Operations Guide

This is the operations guide.

Two clusters are managed using separate Terraform state files:

Primary (Region A): production, dr="active".
Secondary (Region B): standby, dr="standby", minimal capacity, reads the primary's Azure Blob Storage container using the exact same encryption key pulled from remote state, and keeps all LogScale pods scaled to zero until a failover/promotion is initiated.

Region flexibility:

Primary and secondary clusters must be deployed in Azure paired regions. Storage VNet service endpoint ACLs require paired regions for cross-region access. Update azure_resource_group_region in your tfvars, the remote state configuration, and any region-specific references (for example Traffic Manager/DNS) to match your chosen regions.

Key features:

Automated encryption key synchronization (no hardcoding). Standby apply requires the primary key (remote state or explicit value).
Cross-region storage access via primary storage firewall update (secondary NAT GW IP) + primary storage account key from remote state (AZURE_RECOVER_FROM_ACCOUNTKEY). Terraform also assigns Storage Blob Data Reader to the standby AKS managed identity.
Alerts toggle automatically via ENABLE_ALERTS based on dr (true for active, false for standby).
Standby keeps Humio Operator scaled to 0; Azure Function (or manual) scales the operator to 1 on failover.

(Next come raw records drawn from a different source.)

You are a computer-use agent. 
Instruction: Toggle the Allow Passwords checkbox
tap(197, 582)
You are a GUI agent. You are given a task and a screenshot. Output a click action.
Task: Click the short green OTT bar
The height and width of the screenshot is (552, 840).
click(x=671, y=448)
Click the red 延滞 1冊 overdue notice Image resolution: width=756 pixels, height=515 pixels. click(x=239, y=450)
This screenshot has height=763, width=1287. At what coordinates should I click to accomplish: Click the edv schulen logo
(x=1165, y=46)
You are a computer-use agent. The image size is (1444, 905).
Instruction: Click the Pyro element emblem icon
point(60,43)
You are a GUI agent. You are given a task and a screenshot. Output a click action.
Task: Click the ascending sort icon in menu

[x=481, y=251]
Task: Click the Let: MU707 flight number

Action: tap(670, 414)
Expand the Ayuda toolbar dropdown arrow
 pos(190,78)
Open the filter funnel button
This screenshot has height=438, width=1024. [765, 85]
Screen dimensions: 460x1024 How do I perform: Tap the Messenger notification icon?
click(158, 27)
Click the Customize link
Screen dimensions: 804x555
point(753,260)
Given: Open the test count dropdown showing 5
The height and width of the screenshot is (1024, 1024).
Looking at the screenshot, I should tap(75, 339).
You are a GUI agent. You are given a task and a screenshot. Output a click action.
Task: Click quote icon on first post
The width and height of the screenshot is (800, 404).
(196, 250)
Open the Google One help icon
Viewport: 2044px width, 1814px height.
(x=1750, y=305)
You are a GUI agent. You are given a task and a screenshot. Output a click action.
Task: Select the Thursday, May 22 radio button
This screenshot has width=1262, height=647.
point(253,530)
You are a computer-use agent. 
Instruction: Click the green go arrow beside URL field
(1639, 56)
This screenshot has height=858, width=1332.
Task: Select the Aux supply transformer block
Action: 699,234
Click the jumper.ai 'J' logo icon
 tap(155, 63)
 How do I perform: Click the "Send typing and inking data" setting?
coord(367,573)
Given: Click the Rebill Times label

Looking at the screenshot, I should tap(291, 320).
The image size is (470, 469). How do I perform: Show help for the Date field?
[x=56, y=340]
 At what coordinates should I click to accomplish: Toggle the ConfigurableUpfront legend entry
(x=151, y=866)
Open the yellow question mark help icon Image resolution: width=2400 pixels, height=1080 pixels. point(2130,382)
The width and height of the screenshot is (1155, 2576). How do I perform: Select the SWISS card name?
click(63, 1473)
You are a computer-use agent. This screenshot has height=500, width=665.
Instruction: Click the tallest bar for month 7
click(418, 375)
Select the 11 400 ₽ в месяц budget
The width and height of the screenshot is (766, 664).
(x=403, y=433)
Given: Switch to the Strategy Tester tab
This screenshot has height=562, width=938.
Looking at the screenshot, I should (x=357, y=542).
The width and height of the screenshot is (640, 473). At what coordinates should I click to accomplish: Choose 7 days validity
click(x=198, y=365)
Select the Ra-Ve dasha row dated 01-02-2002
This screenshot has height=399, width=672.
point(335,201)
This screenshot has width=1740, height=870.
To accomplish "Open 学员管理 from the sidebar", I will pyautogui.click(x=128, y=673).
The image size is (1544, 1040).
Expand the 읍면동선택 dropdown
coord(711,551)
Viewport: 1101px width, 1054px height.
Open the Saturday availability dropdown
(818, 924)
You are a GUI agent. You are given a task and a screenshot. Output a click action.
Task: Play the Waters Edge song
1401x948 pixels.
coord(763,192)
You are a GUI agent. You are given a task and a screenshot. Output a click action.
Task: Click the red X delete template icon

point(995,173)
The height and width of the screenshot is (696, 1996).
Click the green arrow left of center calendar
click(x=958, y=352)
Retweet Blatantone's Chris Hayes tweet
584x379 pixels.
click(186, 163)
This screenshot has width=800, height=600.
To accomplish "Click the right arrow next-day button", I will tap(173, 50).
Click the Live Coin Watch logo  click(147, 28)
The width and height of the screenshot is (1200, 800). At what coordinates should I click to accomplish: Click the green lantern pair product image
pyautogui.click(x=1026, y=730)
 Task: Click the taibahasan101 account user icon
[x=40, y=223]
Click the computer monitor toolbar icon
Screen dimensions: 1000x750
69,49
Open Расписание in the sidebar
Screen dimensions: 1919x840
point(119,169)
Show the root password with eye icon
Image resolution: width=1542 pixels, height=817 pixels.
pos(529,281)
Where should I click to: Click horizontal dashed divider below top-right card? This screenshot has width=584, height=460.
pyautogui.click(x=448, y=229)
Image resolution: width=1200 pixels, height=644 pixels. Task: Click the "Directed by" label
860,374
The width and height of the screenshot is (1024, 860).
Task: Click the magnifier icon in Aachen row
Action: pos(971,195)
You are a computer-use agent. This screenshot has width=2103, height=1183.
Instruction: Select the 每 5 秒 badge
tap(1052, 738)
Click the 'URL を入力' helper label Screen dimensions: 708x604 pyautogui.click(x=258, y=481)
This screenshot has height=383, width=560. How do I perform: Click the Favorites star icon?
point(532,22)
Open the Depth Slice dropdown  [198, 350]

NodeCount is already set to 1 on the HumioCluster manifest; running terraform apply on the secondary automatically resets the operator to 0 replicas when dr="standby". Manual, controlled promotion by changing dr and applying Terraform.
Manual, controlled promotion by changing dr and applying Terraform.

Key capabilities:

Feature	Primary (Active)	Secondary (Standby)
Region	Region A (e.g., centralus)	Region B (e.g., eastus2)
Cluster Type	Advanced (full production)	Standby (Humio operator off)
Node Pools	All pools per cluster_size (system/digest/ingress/ingest/ui/kafka)	System/digest/ingress/kafka only; UI and Ingest node pools not created
Humio `nodeCount`	`cluster_size` digest count	`nodeCount=1` declared, but no pods run until operator is scaled up
Humio operator	1 replica	0 replicas until failover
Replication Factor	Production value	1 (overridden)
Auto Rebalance	Enabled	Disabled
Storage Container	`terraform output -raw storage_acct_container_name`	`terraform output -raw storage_acct_container_name`
Encryption Key	Generated on first deploy	Pulled from primary state (required for standby apply)
Terraform Workspace	primary	secondary
DR Mode	`dr = "active"`	`dr = "standby"`